Find $$c$$ so that one revolution about the $$z$$ axis of the helix gives an increase of $$\Delta z$$ in the $$z$$ -coordinate.$$x=2 \cos t, y=2 \sin t, z=c t, \Delta z=15$$

Answer

**step1** Understanding the helix and its movement

The problem describes a special path called a helix. Its position in space is described by three rules: $$x = 2 \cos t$$, $$y = 2 \sin t$$, and $$z = c t$$. These rules tell us exactly where the helix is located for any given value of 't'. Here, 't' acts like a time or a progress marker along the path.

**step2** Understanding "one revolution about the z-axis"

When the helix makes "one revolution about the z-axis", it means that the parts of its path related to 'x' and 'y' complete one full circle. If we look at the rules $$x = 2 \cos t$$ and $$y = 2 \sin t$$, a full circle is completed when the value of 't' changes by a specific amount, which is $$2\pi$$. The value of $$\pi$$ (pi) is approximately 3.14, so $$2\pi$$ is approximately 6.28. This means that if 't' starts at a certain value, after one revolution, it will have increased by $$2\pi$$.

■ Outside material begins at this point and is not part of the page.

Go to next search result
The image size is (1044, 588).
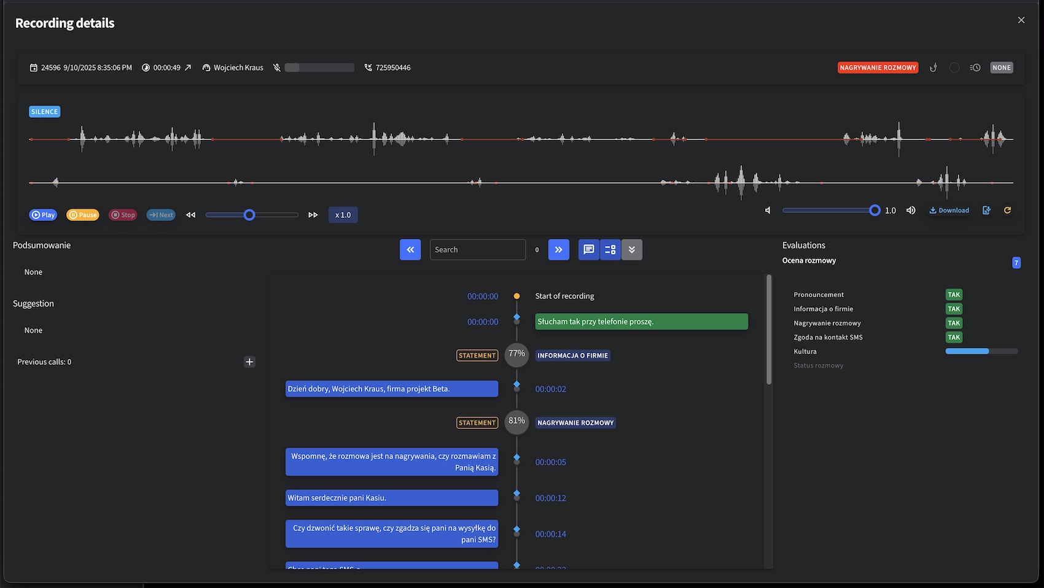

**step3** Finding the change in the z-coordinate during one revolution

The rule for the 'z' position of the helix is $$z = c t$$. We want to understand how much 'z' changes when 't' increases by $$2\pi$$ (which corresponds to one revolution).
Let's consider the 'z' value at the beginning of the revolution and at the end of the revolution.
If we start when 't' is 0, the 'z' value is calculated as $$c \times 0$$, which equals 0.
After one full revolution, 't' has increased by $$2\pi$$. So, the new 't' value is $$2\pi$$.
At this new 't' value, the 'z' value is calculated as $$c \times 2\pi$$.

**step4** Calculating the increase in z-coordinate

The "increase" in the 'z' coordinate is found by subtracting the initial 'z' value from the final 'z' value.
Increase in 'z' = (z at the end of revolution) - (z at the beginning of revolution)
Increase in 'z' = $$(c \times 2\pi) - 0$$
So, the increase in 'z' is $$c \times 2\pi$$.

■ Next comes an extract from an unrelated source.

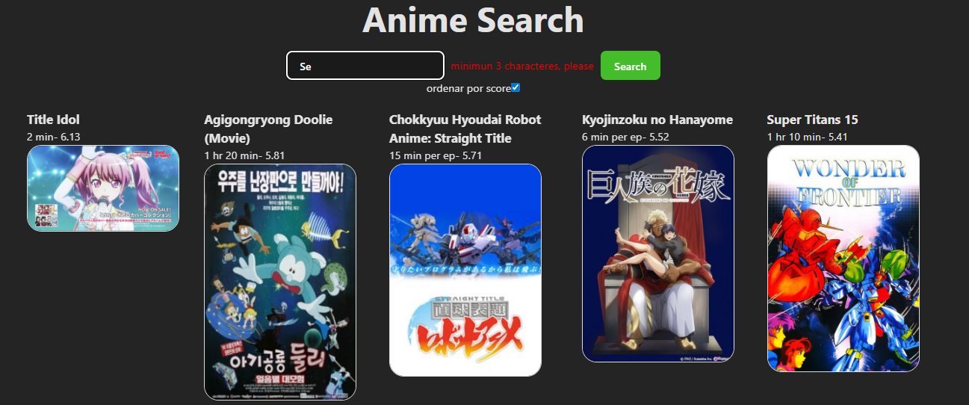Click the '1 hr 10 min- 5.41' text

pyautogui.click(x=808, y=137)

**step5** Using the given information to find 'c'

The problem tells us that this specific increase in 'z' (which is denoted as $$\Delta z$$) is equal to 15.
So, we can set up the relationship: $$c \times 2\pi = 15$$.
To find the value of 'c', we need to perform the inverse operation of multiplication, which is division. We divide the total increase in 'z' (15) by the amount 't' changed ($$2\pi$$).
$$c = \frac{15}{2\pi}$$